Kebun jati, misalnya. "Klien membeli tanah dan akan mendapatkan tanah kalau ada apa-apa, asalkan suratnya benar. Tapi, bagaimana kalau ternyata pemilik tanah tersebut juga ditipu? Oh, dia mau mengembalikan uang pembelian dalam jumlah bulat, kok." Tapi, lanjut Ligwina, ternyata klien tersebut menginginkan harga yang lebih tinggi. "Padahal di perjanjian tak seperti itu."
Wina pun membantah pemberitaan yang menyebutkan ia menyuruh klien menjual reksa dana. "Saya juga tidak memilih kepemilikan saham di perusahaan-perusahaan tersebut." Wina juga mengaku siap bila dipanggil pihak berwajib. "Insya Allah, mari kita hadapi! Dengan cara itu, saya malah bisa menjabarkan data yang saya miliki," ucapnya sambil tersenyum.
Hilbram Dunar Paham Risiko
Presenter dan penyiar radio, Hilbram Dunar memang tertarik dalam hal investasi. Ia mengatakan sejak awal mencoba berbagai bentuk investasi. Ia pun mengaku menggunakan jasa perencana keuangan QM Financial sejak tahun 2009, "Butuh waktu berbulan-bulan untuk percaya soal investasi. Aku juga cuma mau Wina yang mengurus investasiku," ungkapnya.
Disinggung mengenai untung rugi, Hilbram menguraikan pengalaman pribadinya. "Saya pernah mengalami keuntungan yang lumayan saat mencoba saham, lalu mencoba investasi yang lebih agresif. Setelah ngobrol dengan teman-teman di QM, saya mau mencoba emas. Tapi, enggak tahu kenapa saat mau bertransaksi, saya ragu dan enggak jadi."

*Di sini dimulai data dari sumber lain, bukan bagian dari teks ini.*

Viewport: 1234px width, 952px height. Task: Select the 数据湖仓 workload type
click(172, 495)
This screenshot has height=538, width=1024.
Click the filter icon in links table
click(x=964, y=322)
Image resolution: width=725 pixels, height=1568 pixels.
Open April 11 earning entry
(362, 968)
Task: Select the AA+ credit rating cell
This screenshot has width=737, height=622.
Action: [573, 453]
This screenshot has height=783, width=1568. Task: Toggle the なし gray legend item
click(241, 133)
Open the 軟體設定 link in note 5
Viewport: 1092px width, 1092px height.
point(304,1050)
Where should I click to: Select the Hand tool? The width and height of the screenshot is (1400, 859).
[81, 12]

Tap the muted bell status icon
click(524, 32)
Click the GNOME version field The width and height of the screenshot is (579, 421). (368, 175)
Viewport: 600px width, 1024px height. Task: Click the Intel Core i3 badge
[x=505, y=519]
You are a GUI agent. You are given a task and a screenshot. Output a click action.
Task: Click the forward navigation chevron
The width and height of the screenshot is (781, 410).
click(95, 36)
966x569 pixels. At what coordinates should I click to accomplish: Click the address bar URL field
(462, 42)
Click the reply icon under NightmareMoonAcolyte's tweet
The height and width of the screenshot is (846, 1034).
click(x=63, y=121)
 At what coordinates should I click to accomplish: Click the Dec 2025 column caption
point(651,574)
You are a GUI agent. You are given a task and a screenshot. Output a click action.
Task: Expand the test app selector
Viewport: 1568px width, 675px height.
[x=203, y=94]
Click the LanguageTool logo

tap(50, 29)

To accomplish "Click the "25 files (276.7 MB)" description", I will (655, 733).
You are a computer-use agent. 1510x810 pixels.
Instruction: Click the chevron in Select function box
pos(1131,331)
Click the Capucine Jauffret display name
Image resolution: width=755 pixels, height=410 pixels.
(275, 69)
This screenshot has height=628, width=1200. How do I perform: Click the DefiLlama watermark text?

Hilbram juga mencoba agrobisnis dan memilih singkong. "Sampai sekarang macet. Tapi, belum berani bilang gagal. QM mencoba memberikan penjelasan kalau investasi yang mentok ini belum berarti mereka tidak bertanggung jawab. Katanya, mereka masih mau mengelola dana yang ada dan kalaupun tidak dapat untungnya, paling enggak uangnya dikembalikan dari apa yang sudah dinvestasikan. Jadi, aku masih menunggu sampai saat ini," ungkapnya.
Meski diliputi kecemasan, Hilbram menyadari risiko berinvestasi. "Aku sadar bahwa investasi berisiko dan saat kena risikonya, ya sudah." Ditanya apakah ia kapok, Hilbram menggelengkan kepala. "Tapi, akan lebih berhati-hati." Apalagi, lanjut Hilbram, "Investasi memang sangat dipengaruhi kepercayaan dengan orang yang menawarkan. Ini yang sudah dikenal dan dihitung banget saja bisa lost, tapi itulah risiko. Namun karena sebelumnya ada untungnya, ya cukup fair, kok," pungkas Hilbram.